2. Next, my trick is to get all the $y$ stuff on one side with $dy$ and all the $x$ stuff on the other side with $dx$. It's like sorting socks!
To do this, I divided both sides by $y$ and by $x$:
$\frac{1}{y} dy = \frac{2}{x} dx$

3. Now that everything is sorted, we can use that cool integral sign! It's like adding up all the tiny changes.
$\int \frac{1}{y} dy = \int \frac{2}{x} dx$
When you integrate $\frac{1}{y}$, you get $\ln|y|$. And when you integrate $\frac{2}{x}$, it's $2$ times $\ln|x|$. Don't forget that $+C$ (our constant of integration)!
$\ln|y| = 2 \ln|x| + C$

4. We can use a logarithm rule here: $2 \ln|x|$ is the same as $\ln(x^2)$. So:
$\ln|y| = \ln(x^2) + C$

5. To get $y$ all by itself (that's what "explicit solution" means!), we can use the opposite of $\ln$, which is $e$ to the power of something.
$e^{\ln|y|} = e^{\ln(x^2) + C}$
On the left side, $e^{\ln|y|}$ just gives us $|y|$. On the right side, remember that $e^{A+B} = e^A e^B$.
$|y| = e^{\ln(x^2)} \cdot e^C$
$|y| = x^2 \cdot e^C$

6. Now, $e^C$ is just a positive constant number.
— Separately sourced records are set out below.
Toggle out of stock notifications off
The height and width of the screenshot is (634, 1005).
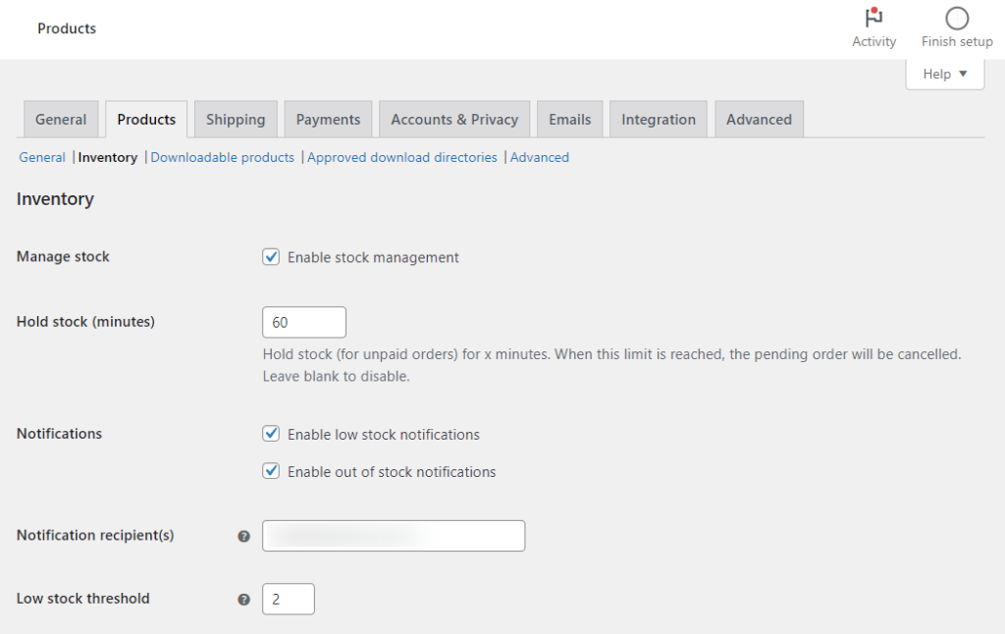(270, 471)
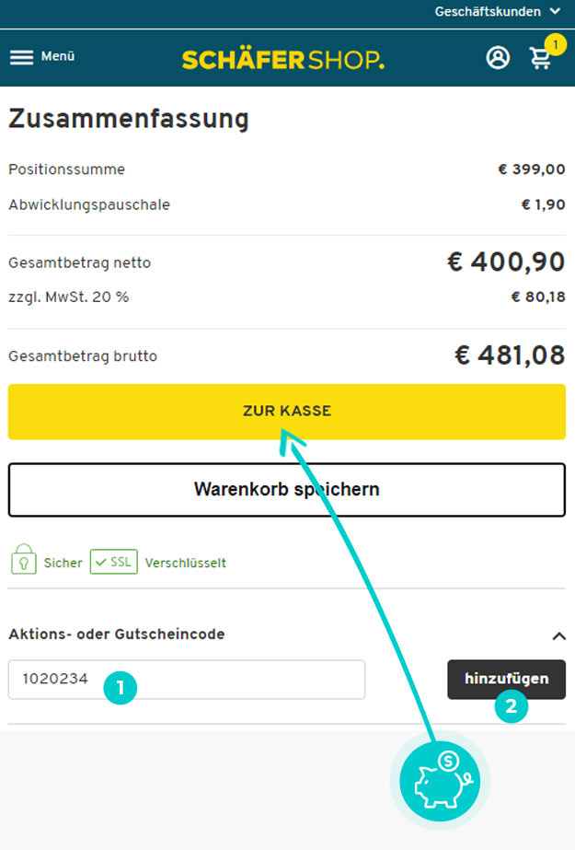Image resolution: width=575 pixels, height=850 pixels.
Task: Click the Warenkorb speichern button
Action: 287,490
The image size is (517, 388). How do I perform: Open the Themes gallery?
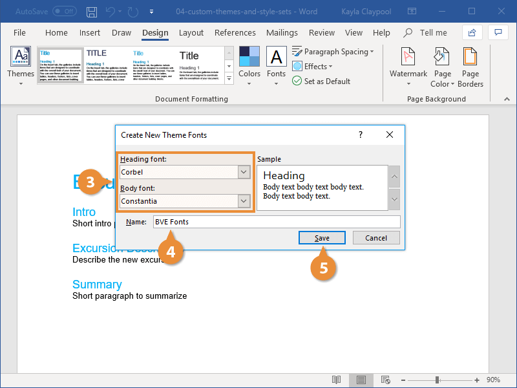coord(21,66)
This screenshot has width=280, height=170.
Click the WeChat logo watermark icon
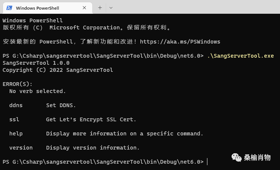[x=237, y=157]
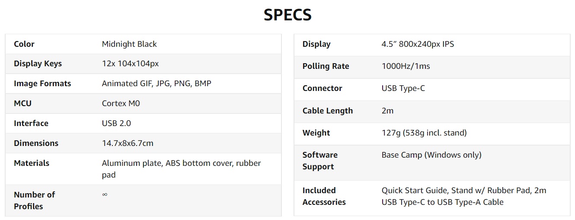Select the Polling Rate label
Image resolution: width=575 pixels, height=220 pixels.
[x=326, y=66]
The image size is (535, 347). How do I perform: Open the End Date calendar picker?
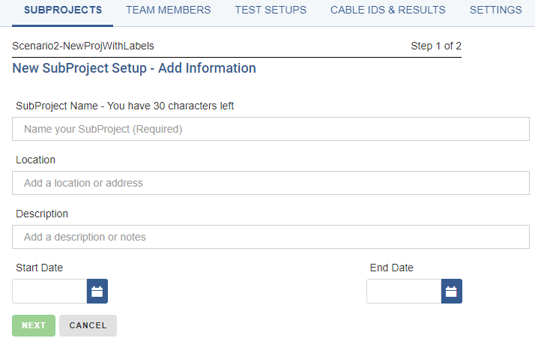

Let's call it $K$. So, $|y| = K x^2$. This means $y = K x^2$ or $y = -K x^2$.
We can combine these into one constant, let's call it $A$, where $A$ can be any non-zero number. So, $y = A x^2$.

7. One last check: what if $y$ was zero from the start? If $y=0$, then $y'=0$. Plugging into the original equation: $x(0) = 2(0)$, which means $0=0$. So, $y=0$ is also a solution! Our constant $A$ can include this if we let $A=0$.

So, the general solution is $y = A x^2$, where $A$ can be any real number.